Simplify the squared term:

$$\sin^2 x + \frac{9}{4} \sin^2 x = 1$$

Combine the terms involving $$\sin^2 x$$ by finding a common denominator:

$$\left(\frac{4}{4} + \frac{9}{4}\right) \sin^2 x = 1$$

$$\frac{13}{4} \sin^2 x = 1$$

To solve for $$\sin^2 x$$, multiply both sides by $$\frac{4}{13}$$:

$$\sin^2 x = \frac{4}{13}$$

Take the square root of both sides to find $$\sin x$$:

$$\sin x = \pm\sqrt{\frac{4}{13}}$$

$$\sin x = \pm\frac{\sqrt{4}}{\sqrt{13}}$$

$$\sin x = \pm\frac{2}{\sqrt{13}}$$

To rationalize the denominator, multiply the numerator and denominator by $$\sqrt{13}$$:

$$\sin x = \pm\frac{2\sqrt{13}}{13}$$

**step4 Choose the correct value for sin x**

From Step 1, we determined that angle x is in Quadrant II. In Quadrant II, the value of $$\sin x$$ is positive.

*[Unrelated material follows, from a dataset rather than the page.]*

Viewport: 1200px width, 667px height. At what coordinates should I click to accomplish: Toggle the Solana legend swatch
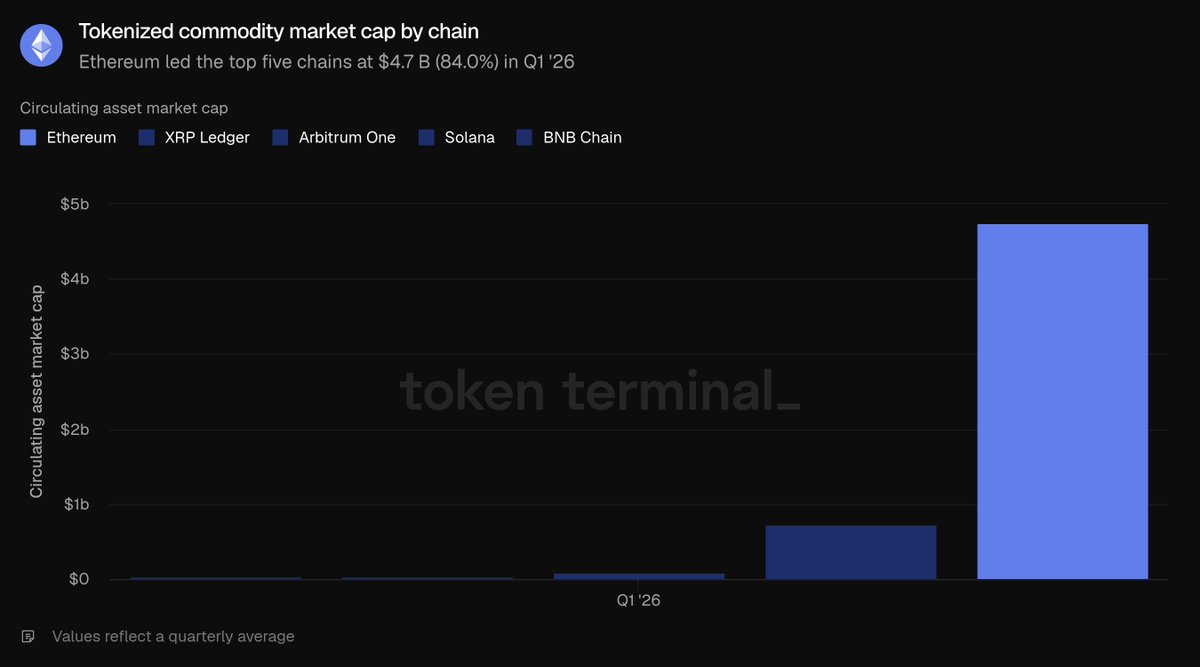click(426, 138)
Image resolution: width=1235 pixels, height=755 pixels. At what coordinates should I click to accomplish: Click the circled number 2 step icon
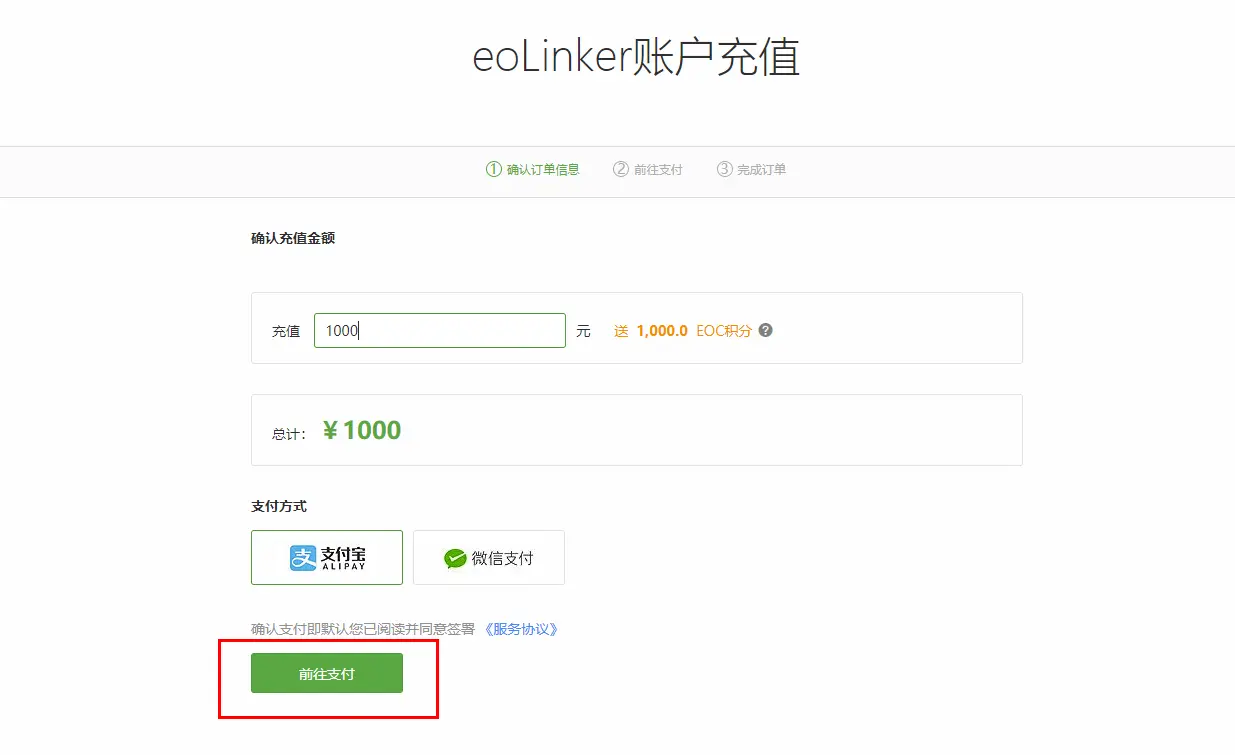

Therefore, we choose the positive value for $$\sin x$$:

$$\sin x = \frac{2\sqrt{13}}{13}$$

**step5 Calculate cos x**

Now that we have the value of $$\sin x$$, we can use the relationship established in Step 2: $$\cos x = -\frac{3}{2} \sin x$$.

Substitute the value of $$\sin x = \frac{2\sqrt{13}}{13}$$ into the equation:

$$\cos x = -\frac{3}{2} \left(\frac{2\sqrt{13}}{13}\right)$$

Simplify the expression:

$$\cos x = -\frac{3 \times 2\sqrt{13}}{2 \times 13}$$

$$\cos x = -\frac{3\sqrt{13}}{13}$$

Alternative answer

Answer: $\sin x = \dfrac{2\sqrt{13}}{13}$ and $\cos x = -\dfrac{3\sqrt{13}}{13}$ Explain
This is a question about **trigonometry**, specifically about figuring out the sine and cosine of an angle when we know its cotangent and the sign of its secant. It's all about understanding how angles fit into the four parts of a circle (quadrants) and how the sides of a right triangle relate to sine, cosine, and cotangent!

The solving step is:

1. **First, let's figure out where our angle, 'x', lives!**
* We're told $\sec x < 0$. We know that $\sec x$ is just $1$ divided by $\cos x$. So, if $\sec x$ is a negative number, then $\cos x$ *must* also be a negative number (because $1$ is positive, so $1 \div (\text{negative number})$ is negative). So, $\cos x < 0$.
* We're also given $\cot x = -\frac{3}{2}$. We know that $\cot x$ is $\cos x$ divided by $\sin x$. So, $\frac{\cos x}{\sin x} = -\frac{3}{2}$.
* Now, put these two clues together: We know $\cos x$ is negative. For $\frac{\cos x}{\sin x}$ to be negative, $\sin x$ *must* be positive (because a negative number divided by a positive number gives a negative number). So, $\sin x > 0$.
* Where in our coordinate plane do we have a negative $\cos x$ (x-coordinate) and a positive $\sin x$ (y-coordinate)? That's the **second quadrant**! So, our angle 'x' is in the second quadrant. This is super important because it tells us the signs of our final answers.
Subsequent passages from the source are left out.